At the meeting Viniar called for an in-depth review of Goldman’s holdings of mortgage backed securities because its “position in subprime mortgage related assets was too long, and its risk exposure was too great.” The next day Viniar emailed a subordinate about the deteriorating housing markets, its effect on mortgage-backed securities, and not only the risks but also the opportunities this opened up. In his email Viniar alerted his subordinates to the possibility that the bank could profit from the deterioration of its own assets: “My basic message was let’s be aggressive distributing things because there will be very good opportunities as the markets [go] into what is likely to be even greater distress and we want to be in a position to take advantage of them.”

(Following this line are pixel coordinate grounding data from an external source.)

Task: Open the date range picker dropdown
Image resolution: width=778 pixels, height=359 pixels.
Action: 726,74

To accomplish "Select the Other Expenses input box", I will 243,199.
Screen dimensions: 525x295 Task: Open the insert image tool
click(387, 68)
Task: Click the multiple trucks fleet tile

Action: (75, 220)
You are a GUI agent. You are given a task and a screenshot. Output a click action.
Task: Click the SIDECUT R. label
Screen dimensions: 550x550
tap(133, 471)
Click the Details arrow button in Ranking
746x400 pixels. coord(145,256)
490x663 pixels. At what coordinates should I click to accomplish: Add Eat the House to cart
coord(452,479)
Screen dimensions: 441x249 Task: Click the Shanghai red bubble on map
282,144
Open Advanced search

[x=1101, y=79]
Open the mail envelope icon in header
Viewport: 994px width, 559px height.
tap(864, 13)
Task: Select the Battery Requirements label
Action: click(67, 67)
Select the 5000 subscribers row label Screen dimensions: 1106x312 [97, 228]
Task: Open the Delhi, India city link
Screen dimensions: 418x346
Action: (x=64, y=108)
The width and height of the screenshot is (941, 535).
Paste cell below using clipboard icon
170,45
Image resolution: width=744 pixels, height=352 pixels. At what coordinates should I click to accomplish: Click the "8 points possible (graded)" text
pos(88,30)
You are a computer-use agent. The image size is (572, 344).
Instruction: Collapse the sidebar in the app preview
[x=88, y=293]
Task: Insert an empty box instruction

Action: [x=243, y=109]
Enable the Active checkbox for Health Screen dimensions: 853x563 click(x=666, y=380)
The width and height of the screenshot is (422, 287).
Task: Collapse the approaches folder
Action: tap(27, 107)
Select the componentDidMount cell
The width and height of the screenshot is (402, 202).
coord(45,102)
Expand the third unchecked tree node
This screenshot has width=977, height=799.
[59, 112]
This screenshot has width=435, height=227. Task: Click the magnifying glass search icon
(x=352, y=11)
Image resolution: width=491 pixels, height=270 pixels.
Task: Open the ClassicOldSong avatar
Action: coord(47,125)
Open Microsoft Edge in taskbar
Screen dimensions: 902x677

By February 11, 2007, Goldman CEO Lloyd Blankfein himself was urging Goldman’s mortgage department to get rid of deteriorating assets: “Could/should we have cleaned up these books before and are we doing enough right now to sell off cats and dogs in other books throughout the division”? But this was no easy task. In 2006 and 2007 Goldman created 120 complex financial derivatives, relying heavily on subprime mortgages grouped together in MBSs and CDOs with a total value of around $100 billion.

The problem was that the derivatives Goldman was busy creating were clogged with assets that were rapidly losing value. Faced with what it saw as a collapsing market, especially in MBSs, Goldman abandoned some derivatives that were still “under construction” while liquidating others that were fully formed, selling off their components in the markets. If this is all Goldman had done—anticipating where the market was going and unloading its bad assets—it would not have been the target of multiple lawsuits, and Blankfein might rightly be esteemed on Wall Street as the great survivor of the crash.

But Goldman also persisted with the creation of new CDOs and MBSs and continued marketing its existing ones so that they too could become part of new CDOs. Although the trading strategies involved in these maneuvers were sometimes highly complex, the motive underlying them was not. The bank’s executives believed that they could make more money by repackaging their collapsing assets into new CDOs and MBSs, which they could still market to clients as investment opportunities. Crucially, in doing this, Goldman was not simply acting as a “market maker,” an institutional trader that simply buys and sells securities at publicly posted prices. By marketing these new financial products, Goldman was also acting as underwriter and placement agent for them, and as such was subject to additional rules on fair disclosure.

On multiple occasions, as the Federal Housing Finance Agency’s 2011 lawsuit alleged, Goldman failed to disclose to its own clients how risky many of its derivatives were and that the bank itself was betting against them by taking the short position.